(Wat wordt gevraagd) Herhaal woordelijk alles uit de tekst over de tuchtzaak tegen de tandarts, van "Het centraal tuchtcollege" tot en met "parodontitis werd vastgesteld.".

(Aangeleverde tekst)
Tuchtrecht: waarschuwing voor tandarts die parodontitis onvoldoende behandelde

waarschuwing voor tandarts

Het centraal tuchtcollege te Eindhoven heeft een waarschuwing gegeven aan een tandarts die niet in overeenstemming handelde met het protocol voor parodontitis. Hiermee vervulde hij niet de plicht die hij als beroepsbeoefenaar behoort te realiseren.

Klacht
De betreffende patiënt kreeg vanaf 2004 verhoogde aandacht voor haar parodontium in de vorm van uitgebreide gebitsreiniging. In 2010 werd bij haar de diagnose gegeneraliseerde gingivitis gesteld. In maart 2012 zijn  biteswings gemaakt waarbij beginnende parodontitis werd vastgesteld.

Door middel van afbeeldingen werd er uitleg gegeven aan de patiënt over haar parodontale gebitstoestand en meerdere malen aandacht besteed aan haar rookgedrag en zeer matige mondhygiëne. Er werd geen DPSI-status gemaakt.

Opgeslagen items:
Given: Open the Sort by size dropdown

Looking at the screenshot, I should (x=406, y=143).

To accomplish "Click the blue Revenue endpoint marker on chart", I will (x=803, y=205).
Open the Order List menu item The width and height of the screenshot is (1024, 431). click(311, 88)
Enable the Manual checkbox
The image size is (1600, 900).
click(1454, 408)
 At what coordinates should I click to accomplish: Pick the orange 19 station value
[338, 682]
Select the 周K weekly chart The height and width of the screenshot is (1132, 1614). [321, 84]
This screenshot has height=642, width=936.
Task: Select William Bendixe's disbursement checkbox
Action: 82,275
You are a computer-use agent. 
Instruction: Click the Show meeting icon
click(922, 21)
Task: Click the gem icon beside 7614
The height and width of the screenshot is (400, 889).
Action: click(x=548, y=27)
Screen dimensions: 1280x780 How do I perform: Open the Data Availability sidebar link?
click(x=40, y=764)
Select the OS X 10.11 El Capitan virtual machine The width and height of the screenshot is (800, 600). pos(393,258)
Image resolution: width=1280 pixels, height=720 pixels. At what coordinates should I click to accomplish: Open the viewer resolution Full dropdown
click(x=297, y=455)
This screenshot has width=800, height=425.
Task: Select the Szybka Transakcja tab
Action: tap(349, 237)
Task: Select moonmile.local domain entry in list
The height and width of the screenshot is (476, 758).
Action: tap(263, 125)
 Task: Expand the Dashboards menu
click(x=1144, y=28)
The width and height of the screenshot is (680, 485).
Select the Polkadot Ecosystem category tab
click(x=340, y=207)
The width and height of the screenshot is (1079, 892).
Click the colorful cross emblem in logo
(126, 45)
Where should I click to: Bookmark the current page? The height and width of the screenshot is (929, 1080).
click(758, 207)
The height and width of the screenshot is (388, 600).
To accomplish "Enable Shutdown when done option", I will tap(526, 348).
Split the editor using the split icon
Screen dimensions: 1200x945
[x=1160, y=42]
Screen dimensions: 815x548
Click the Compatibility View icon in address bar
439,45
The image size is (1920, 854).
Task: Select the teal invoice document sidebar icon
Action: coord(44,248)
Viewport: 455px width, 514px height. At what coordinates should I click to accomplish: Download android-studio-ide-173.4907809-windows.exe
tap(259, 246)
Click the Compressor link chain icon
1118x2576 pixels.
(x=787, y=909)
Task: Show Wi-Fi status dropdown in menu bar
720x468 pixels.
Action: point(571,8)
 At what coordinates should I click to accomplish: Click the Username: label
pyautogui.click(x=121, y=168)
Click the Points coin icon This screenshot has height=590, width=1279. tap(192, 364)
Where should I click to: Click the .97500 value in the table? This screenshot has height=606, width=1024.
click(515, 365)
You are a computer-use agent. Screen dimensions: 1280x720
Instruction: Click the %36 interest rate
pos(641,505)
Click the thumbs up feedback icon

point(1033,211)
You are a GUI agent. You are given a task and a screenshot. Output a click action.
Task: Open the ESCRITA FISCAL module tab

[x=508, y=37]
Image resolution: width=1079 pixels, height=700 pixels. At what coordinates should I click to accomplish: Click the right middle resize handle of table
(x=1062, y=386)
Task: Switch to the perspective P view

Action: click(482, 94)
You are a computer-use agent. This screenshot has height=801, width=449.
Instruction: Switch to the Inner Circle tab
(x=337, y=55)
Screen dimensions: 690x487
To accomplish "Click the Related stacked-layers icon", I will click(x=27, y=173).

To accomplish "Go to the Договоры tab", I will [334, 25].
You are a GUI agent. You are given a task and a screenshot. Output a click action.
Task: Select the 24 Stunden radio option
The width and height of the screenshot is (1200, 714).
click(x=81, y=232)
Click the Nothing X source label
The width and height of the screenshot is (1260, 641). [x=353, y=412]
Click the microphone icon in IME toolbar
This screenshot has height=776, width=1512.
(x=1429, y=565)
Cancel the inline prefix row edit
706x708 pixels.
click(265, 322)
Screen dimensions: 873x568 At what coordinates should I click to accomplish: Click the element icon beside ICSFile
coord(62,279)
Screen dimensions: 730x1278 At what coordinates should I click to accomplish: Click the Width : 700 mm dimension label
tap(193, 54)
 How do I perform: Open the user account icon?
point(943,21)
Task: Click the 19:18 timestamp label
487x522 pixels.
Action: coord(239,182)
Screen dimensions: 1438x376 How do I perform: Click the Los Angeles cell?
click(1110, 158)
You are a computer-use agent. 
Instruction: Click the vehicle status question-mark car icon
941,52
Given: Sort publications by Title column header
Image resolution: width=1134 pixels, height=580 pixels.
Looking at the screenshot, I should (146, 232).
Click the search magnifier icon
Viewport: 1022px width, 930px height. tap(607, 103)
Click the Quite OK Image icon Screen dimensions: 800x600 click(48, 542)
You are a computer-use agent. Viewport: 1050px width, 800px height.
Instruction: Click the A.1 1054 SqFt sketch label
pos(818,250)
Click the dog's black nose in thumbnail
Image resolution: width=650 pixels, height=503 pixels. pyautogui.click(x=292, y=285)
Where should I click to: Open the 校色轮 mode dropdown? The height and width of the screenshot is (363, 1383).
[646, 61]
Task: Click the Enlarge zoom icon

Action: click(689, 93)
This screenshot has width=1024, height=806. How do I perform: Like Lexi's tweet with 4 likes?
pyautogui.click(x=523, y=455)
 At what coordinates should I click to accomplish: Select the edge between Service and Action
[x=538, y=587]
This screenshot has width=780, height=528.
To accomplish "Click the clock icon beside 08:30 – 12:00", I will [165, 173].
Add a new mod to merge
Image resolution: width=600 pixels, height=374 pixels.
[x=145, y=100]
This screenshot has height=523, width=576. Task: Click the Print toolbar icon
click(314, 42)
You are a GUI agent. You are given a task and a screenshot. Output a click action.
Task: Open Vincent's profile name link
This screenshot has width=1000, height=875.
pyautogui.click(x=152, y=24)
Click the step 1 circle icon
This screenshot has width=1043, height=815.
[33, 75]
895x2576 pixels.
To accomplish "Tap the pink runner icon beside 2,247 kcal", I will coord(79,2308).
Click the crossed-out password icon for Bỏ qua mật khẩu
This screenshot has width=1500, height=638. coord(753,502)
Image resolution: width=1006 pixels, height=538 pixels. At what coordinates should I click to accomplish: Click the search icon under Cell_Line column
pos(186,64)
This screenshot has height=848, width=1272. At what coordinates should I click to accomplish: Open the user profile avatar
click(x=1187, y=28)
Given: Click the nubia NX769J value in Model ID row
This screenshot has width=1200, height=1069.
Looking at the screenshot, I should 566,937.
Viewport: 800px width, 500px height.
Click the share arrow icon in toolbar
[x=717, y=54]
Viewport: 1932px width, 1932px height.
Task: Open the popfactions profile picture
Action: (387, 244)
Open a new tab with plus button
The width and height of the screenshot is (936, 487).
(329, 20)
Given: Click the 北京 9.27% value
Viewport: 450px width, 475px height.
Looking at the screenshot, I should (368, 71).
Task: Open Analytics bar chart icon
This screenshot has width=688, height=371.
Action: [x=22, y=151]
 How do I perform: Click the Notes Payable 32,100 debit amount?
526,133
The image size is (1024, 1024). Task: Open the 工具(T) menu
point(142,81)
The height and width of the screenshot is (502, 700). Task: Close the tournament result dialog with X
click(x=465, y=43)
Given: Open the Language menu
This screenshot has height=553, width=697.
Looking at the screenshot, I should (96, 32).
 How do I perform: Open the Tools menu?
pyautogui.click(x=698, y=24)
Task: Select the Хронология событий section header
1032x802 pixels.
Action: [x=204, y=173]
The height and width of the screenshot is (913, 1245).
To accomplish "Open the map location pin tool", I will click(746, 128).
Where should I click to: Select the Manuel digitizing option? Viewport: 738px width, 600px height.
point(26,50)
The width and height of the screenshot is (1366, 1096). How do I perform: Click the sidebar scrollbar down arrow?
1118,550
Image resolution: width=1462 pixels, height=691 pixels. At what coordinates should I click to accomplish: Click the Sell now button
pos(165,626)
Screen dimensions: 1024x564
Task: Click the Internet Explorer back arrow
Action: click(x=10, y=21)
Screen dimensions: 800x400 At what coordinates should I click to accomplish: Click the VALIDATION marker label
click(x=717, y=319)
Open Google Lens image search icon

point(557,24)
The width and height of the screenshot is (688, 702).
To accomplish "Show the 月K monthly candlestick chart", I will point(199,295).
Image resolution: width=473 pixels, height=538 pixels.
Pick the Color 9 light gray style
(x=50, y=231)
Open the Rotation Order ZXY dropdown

(Uitwerking opdracht)
Het centraal tuchtcollege te Eindhoven heeft een waarschuwing gegeven aan een tandarts die niet in overeenstemming handelde met het protocol voor parodontitis. Hiermee vervulde hij niet de plicht die hij als beroepsbeoefenaar behoort te realiseren.

Klacht
De betreffende patiënt kreeg vanaf 2004 verhoogde aandacht voor haar parodontium in de vorm van uitgebreide gebitsreiniging. In 2010 werd bij haar de diagnose gegeneraliseerde gingivitis gesteld. In maart 2012 zijn  biteswings gemaakt waarbij beginnende parodontitis werd vastgesteld.